• _Exercise_:
According to the overview of the Rehabilitation Act of 1973, which mitigating measures are the sole exception to the rule that such measures are disregarded when assessing whether an impairment substantially limits a major life activity?

• _Extract to read_:
-*-
Rehabilitation Act of 1973: What It Covers and Who It Protects
The Rehabilitation Act shields people with disabilities in federal employment and federally funded programs — and gives you tools to enforce those protections.
The Rehabilitation Act shields people with disabilities in federal employment and federally funded programs — and gives you tools to enforce those protections.
The Rehabilitation Act of 1973 was the first major federal law prohibiting disability discrimination by the federal government, federal contractors, and any organization receiving federal funding. It requires these entities to make their programs, workplaces, and technology accessible to people with disabilities. The Act also created the legal framework that later influenced the Americans with Disabilities Act of 1990, and its core protections remain enforceable today across federal employment, public schools, hospitals, and government websites.
The Act protects any qualified person with a disability. Under the statute, this means someone who has a physical or mental impairment that substantially limits one or more major life activities, such as walking, seeing, hearing, breathing, learning, or working. Protection also extends to people who have a documented history of such an impairment in their medical or educational records, even if the condition has since resolved. And it covers people who are treated as though they have a disability, whether or not one actually exists. That last category matters more than people realize: it stops employers from acting on assumptions or stereotypes about someone’s health.
The definition of “disability” under this law tracks the definition used by the Americans with Disabilities Act, and in 2008 Congress significantly broadened both. The ADA Amendments Act responded to a pair of Supreme Court decisions that had narrowed the scope of protection far beyond what Congress originally intended. Before the fix, courts were evaluating whether someone counted as disabled by looking at how well medication, hearing aids, or other treatments controlled their condition. The 2008 amendments rejected that approach: whether an impairment substantially limits a major life activity must now be assessed without considering the effects of mitigating measures like medication or prosthetics (with the sole exception of ordinary eyeglasses and contact lenses).1U.S. Equal Employment Opportunity Commission. ADA Amendments Act of 2008 Congress also directed courts to spend less time debating whether someone qualifies as disabled and more time examining whether the employer actually met its obligations.
Three separate sections of the Act target different types of organizations. Each imposes distinct obligations, and the complaint process differs depending on which section applies.
-*-
• _Listed entries_:
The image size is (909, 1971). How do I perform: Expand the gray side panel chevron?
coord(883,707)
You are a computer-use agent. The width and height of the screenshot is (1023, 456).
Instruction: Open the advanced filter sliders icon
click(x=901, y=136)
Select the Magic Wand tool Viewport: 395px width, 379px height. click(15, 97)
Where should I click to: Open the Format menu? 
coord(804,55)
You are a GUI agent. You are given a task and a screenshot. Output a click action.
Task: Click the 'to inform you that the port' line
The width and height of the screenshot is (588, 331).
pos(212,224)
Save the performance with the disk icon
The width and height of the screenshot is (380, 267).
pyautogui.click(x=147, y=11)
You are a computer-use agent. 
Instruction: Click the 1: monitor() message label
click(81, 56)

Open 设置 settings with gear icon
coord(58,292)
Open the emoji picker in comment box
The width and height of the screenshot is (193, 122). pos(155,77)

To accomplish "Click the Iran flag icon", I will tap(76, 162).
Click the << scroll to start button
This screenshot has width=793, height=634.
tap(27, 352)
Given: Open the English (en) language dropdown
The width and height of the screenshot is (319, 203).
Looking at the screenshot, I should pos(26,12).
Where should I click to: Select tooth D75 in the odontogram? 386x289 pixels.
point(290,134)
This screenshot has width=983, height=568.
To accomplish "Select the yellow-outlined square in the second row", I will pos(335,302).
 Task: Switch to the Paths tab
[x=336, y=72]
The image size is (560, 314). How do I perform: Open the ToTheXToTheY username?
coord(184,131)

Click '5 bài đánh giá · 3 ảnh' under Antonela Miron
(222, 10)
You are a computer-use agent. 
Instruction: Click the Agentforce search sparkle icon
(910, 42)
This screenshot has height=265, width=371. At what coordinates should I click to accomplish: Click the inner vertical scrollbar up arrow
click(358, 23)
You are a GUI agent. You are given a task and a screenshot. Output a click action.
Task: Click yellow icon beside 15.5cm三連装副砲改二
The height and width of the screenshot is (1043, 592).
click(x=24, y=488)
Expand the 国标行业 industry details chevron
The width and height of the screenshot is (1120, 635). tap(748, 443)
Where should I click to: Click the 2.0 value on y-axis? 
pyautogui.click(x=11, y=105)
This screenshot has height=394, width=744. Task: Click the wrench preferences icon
-*-
• _Finished exercise_:
Ordinary eyeglasses and contact lenses.